Resistance unexpected

Eve Niedergang is the Princeton council member who took on the task of figuring out the future of cannabis there as chair of the Cannabis Task Force, which officials created last year after opting out of the industry with an eye on eventually opting back in.

A longtime resident who has worked in educational testing, libraries, and nonprofits, Niedergang watched with confusion as lawn signs popped up around town in recent weeks warning about “too many unknowns” and urging passers-by to “save our kids from another addiction.”

“I was surprised,” Niedergang said. “In my mind, 75% of the voters in Princeton approved this. I feel an obligation to try to move it forward. I do feel that having a dispensary in town is reflecting the will of the voters and the majority of the population.”

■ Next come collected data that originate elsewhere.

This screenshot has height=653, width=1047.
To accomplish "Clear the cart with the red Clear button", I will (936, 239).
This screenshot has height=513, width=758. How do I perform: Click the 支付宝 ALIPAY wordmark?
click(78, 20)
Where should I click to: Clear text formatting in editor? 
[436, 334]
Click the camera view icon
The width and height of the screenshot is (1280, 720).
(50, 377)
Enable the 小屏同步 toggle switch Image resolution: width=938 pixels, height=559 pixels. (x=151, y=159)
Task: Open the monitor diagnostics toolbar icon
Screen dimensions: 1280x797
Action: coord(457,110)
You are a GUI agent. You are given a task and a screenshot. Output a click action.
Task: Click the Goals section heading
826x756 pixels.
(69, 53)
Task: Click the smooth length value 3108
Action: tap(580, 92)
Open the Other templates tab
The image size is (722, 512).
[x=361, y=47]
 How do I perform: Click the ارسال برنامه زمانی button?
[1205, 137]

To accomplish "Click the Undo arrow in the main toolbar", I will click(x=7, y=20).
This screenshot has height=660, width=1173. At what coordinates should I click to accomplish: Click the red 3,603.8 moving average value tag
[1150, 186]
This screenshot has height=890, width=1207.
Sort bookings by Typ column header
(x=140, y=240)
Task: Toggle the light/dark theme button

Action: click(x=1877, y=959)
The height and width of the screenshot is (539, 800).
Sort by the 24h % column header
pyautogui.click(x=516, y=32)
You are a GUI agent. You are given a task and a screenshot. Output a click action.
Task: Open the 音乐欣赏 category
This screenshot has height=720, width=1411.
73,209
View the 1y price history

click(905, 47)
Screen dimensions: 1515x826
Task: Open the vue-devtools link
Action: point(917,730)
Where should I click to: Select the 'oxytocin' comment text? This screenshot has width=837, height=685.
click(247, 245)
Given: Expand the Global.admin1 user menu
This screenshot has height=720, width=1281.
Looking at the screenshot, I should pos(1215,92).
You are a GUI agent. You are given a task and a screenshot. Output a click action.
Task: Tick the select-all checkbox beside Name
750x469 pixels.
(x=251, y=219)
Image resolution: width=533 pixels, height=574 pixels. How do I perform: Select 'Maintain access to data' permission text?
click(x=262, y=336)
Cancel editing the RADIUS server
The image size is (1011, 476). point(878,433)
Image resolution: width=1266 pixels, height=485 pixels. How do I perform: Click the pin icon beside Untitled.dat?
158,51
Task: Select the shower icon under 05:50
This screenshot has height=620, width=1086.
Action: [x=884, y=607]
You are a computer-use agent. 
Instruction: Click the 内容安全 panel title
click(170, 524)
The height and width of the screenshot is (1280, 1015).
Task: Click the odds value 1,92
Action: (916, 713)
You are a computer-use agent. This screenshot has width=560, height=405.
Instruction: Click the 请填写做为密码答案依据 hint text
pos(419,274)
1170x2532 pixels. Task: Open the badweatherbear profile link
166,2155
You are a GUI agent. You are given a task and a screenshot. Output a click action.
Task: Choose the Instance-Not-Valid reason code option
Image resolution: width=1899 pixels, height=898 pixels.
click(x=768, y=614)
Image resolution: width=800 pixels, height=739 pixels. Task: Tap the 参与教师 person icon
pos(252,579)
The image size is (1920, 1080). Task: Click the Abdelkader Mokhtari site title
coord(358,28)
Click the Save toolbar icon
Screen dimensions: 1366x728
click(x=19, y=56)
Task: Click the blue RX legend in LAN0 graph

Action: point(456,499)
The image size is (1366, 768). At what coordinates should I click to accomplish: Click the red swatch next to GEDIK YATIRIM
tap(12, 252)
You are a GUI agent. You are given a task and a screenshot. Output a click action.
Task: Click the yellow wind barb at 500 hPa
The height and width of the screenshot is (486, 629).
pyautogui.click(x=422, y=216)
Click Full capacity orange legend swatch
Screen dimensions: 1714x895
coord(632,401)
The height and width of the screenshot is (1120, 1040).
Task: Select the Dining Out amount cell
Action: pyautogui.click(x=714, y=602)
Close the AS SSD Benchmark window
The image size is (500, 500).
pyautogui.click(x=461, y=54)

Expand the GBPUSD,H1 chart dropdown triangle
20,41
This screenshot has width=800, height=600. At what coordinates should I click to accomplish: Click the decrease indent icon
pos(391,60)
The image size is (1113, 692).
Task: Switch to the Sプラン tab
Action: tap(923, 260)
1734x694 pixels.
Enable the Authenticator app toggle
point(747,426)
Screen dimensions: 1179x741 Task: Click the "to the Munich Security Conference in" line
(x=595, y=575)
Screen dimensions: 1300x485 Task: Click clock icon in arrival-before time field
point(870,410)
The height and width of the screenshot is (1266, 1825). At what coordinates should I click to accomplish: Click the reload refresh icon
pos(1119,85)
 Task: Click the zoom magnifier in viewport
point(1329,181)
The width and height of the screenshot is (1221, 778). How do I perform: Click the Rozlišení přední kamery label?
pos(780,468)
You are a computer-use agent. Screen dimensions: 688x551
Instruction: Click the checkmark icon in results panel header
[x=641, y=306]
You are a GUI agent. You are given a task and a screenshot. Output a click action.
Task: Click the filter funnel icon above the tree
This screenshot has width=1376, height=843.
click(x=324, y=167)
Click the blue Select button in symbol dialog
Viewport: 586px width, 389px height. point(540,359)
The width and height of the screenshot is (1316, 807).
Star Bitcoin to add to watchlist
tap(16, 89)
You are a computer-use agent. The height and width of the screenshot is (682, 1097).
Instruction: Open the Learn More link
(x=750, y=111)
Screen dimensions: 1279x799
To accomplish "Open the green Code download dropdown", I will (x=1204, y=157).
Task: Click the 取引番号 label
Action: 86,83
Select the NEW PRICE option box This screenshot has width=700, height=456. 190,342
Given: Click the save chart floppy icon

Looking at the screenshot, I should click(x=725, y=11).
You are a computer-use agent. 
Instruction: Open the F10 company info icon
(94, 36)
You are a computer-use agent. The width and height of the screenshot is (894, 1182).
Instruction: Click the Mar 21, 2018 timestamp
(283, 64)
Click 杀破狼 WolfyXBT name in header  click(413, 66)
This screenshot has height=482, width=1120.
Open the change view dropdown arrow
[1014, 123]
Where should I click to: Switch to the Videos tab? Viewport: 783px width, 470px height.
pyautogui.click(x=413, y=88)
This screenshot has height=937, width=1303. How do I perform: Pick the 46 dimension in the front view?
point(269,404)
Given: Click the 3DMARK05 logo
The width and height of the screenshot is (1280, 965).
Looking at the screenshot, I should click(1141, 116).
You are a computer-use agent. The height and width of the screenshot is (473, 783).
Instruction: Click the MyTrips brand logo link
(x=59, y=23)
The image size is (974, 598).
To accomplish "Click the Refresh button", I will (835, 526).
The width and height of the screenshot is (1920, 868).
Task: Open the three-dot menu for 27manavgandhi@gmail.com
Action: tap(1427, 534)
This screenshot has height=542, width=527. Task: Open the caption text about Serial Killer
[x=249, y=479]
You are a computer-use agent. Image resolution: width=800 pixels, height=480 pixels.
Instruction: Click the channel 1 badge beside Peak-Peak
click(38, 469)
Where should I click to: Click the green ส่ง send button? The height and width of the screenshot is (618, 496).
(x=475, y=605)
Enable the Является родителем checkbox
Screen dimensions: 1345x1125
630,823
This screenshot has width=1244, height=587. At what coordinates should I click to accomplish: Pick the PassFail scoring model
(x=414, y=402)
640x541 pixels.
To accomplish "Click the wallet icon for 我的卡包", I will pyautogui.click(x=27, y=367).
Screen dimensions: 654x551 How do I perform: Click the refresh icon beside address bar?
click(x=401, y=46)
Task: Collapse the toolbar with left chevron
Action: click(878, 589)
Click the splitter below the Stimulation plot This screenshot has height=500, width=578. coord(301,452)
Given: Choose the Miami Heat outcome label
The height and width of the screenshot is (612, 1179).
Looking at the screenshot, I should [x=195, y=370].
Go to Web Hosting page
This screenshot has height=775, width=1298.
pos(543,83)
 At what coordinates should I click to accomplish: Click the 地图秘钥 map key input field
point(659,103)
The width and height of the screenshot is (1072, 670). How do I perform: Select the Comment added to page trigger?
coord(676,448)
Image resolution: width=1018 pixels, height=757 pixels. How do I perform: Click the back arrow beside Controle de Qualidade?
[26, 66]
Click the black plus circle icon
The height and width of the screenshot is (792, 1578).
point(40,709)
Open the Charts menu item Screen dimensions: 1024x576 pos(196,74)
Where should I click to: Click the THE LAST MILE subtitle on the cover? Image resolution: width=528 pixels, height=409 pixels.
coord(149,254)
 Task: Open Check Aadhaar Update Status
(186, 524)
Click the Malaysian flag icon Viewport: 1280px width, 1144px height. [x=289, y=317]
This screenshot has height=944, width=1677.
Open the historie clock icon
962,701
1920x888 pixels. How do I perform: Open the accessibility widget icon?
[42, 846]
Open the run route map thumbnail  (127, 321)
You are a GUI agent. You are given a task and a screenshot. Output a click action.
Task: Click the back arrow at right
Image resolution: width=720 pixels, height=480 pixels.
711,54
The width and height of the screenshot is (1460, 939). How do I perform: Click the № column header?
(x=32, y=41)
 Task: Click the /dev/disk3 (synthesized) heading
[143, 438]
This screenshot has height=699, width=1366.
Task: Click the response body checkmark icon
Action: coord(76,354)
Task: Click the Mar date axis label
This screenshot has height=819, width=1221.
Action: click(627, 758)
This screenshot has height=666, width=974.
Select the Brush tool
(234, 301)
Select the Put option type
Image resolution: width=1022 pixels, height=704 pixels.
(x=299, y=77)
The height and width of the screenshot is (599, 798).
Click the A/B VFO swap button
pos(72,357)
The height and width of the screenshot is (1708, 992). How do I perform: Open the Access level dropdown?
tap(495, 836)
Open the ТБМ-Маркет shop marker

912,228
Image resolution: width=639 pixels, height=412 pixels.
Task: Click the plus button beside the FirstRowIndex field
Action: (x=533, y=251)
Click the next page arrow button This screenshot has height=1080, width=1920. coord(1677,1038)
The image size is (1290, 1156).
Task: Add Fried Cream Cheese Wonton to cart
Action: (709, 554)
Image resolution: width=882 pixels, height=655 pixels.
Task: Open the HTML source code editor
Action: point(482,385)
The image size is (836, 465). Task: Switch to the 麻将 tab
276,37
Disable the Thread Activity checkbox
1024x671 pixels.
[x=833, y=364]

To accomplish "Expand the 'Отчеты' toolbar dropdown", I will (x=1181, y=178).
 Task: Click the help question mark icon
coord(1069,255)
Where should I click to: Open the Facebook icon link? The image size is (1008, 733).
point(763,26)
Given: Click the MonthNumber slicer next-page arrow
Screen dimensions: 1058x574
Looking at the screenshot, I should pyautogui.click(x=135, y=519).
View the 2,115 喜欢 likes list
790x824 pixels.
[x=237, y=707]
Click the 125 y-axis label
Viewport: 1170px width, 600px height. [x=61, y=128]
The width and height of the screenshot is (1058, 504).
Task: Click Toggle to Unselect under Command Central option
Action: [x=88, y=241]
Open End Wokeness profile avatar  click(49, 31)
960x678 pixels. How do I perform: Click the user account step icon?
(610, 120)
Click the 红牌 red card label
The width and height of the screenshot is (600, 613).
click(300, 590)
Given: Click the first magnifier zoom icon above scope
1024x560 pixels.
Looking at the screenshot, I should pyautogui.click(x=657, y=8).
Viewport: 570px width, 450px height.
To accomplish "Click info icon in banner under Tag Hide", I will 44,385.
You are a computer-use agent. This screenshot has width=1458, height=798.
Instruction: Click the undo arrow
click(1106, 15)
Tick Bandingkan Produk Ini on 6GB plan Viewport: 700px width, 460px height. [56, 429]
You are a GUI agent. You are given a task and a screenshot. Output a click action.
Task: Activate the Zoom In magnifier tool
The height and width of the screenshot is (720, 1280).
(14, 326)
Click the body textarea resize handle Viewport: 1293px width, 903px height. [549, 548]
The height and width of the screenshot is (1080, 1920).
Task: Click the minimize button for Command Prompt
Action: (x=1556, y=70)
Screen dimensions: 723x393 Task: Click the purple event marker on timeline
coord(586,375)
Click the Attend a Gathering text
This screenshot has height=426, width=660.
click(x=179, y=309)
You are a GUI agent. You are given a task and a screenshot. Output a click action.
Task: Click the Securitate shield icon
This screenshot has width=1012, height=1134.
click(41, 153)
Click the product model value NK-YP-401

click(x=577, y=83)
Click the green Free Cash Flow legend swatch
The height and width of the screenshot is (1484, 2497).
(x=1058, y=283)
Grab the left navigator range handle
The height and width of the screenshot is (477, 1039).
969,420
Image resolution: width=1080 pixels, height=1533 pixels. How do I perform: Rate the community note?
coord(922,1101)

But some voters say they misunderstood the referendum and believed they were voting specifically to decriminalize marijuana to help erase the damage the failed war on drugs did, especially in poor communities of color.

“We shouldn’t conflate the vote to decriminalize marijuana possession, of which I’m supportive, for approval for dispensaries in town,” Princeton resident Rene Obregon said at Princeton’s hearing. “Those are two very different facts.”

Goldstein dismissed such sentiment as “a false narrative.” The referendum clearly explained a vote in favor would be a vote for the personal-use market and for giving local municipal officials decision-making authority, he added.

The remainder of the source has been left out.